6. Because $P(x)$ is never zero when $x$ is negative, it means there are no negative numbers that can be roots of this polynomial.

Alternative answer

Answer:
The polynomial $P(x)=x^{7}+x^{5}-2 x^{4}+x^{3}-3 x^{2}+7 x-5$ cannot have a negative real root. Explain
This is a question about <knowing what happens when you put negative numbers into a polynomial>. The solving step is:

Okay, so we want to find out if this polynomial, $P(x)$, can ever be zero when $x$ is a negative number. Let's think about what happens to each part of the polynomial when $x$ is negative.

Let's pick a negative number for $x$, like $x = -k$, where $k$ is any positive number (like $1, 2, 3.5$, etc.).

Now let's look at each part of $P(x)$ with $x = -k$:
1. **$x^7$**: If $x$ is negative, then $x^7 = (-k)^7 = -k^7$. This will be a negative number (like $(-2)^7 = -128$).
2. **$x^5$**: If $x$ is negative, then $x^5 = (-k)^5 = -k^5$. This will also be a negative number (like $(-2)^5 = -32$).
3. **$-2x^4$**: If $x$ is negative, $x^4 = (-k)^4 = k^4$. This will be a positive number (like $(-2)^4 = 16$). But then we multiply it by $-2$, so $-2x^4 = -2k^4$. This makes the whole term negative (like $-2 \times 16 = -32$).
4. **$x^3$**: If $x$ is negative, then $x^3 = (-k)^3 = -k^3$. This will be a negative number (like $(-2)^3 = -8$).
5. **$-3x^2$**: If $x$ is negative, $x^2 = (-k)^2 = k^2$. This will be a positive number (like $(-2)^2 = 4$). But then we multiply it by $-3$, so $-3x^2 = -3k^2$. This makes the whole term negative (like $-3 \times 4 = -12$).
6. **$7x$**: If $x$ is negative, then $7x = 7(-k) = -7k$. This will be a negative number (like $7 \times (-2) = -14$).
7. **$-5$**: This is just a negative number.

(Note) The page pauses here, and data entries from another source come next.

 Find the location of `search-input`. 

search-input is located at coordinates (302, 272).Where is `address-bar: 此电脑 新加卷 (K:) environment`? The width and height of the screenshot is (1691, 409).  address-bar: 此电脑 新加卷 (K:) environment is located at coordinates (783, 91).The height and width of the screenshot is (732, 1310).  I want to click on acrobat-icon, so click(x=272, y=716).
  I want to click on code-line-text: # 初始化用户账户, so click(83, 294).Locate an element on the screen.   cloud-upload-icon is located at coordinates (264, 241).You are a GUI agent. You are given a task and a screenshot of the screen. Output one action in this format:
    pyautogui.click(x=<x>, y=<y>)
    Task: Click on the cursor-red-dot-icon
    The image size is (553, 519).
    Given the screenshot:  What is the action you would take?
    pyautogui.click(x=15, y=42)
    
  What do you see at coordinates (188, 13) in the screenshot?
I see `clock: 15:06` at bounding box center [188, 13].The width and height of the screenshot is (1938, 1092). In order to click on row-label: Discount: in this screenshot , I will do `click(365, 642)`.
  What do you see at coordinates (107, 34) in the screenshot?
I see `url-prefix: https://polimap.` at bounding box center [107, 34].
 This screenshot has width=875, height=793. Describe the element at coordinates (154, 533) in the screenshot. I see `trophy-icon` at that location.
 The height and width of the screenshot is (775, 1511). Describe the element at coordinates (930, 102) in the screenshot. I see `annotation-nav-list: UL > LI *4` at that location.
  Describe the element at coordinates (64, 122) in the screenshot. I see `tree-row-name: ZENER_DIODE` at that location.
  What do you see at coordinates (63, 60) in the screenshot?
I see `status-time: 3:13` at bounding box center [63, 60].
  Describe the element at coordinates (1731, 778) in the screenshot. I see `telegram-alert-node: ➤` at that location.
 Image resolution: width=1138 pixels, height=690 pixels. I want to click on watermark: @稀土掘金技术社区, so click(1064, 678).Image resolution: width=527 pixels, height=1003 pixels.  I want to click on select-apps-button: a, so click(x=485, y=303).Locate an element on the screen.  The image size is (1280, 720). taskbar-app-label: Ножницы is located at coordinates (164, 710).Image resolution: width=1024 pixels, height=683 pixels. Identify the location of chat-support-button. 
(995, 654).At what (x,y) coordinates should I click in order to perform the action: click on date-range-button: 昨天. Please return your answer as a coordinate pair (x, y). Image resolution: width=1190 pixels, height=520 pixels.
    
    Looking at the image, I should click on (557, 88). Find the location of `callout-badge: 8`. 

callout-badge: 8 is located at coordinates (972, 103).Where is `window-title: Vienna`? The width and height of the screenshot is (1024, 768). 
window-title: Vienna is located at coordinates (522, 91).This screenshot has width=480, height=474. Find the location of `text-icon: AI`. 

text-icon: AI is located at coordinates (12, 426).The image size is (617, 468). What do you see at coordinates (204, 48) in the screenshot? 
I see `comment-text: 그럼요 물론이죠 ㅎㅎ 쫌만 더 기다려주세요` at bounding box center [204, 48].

So, when we put a negative value for $x$ into the polynomial $P(x)$, every single term turns out to be a negative number:
$P(x) = (\text{negative}) + (\text{negative}) + (\text{negative}) + (\text{negative}) + (\text{negative}) + (\text{negative}) + (\text{negative})$

When you add up a bunch of negative numbers, the result will always be negative.
This means that for any negative real number $x$, $P(x)$ will always be less than zero.

For a number to be a "root" of the polynomial, $P(x)$ must be exactly zero. Since $P(x)$ is always less than zero for all negative $x$, it can never be equal to zero.

Therefore, the polynomial $P(x)$ cannot have any negative real roots.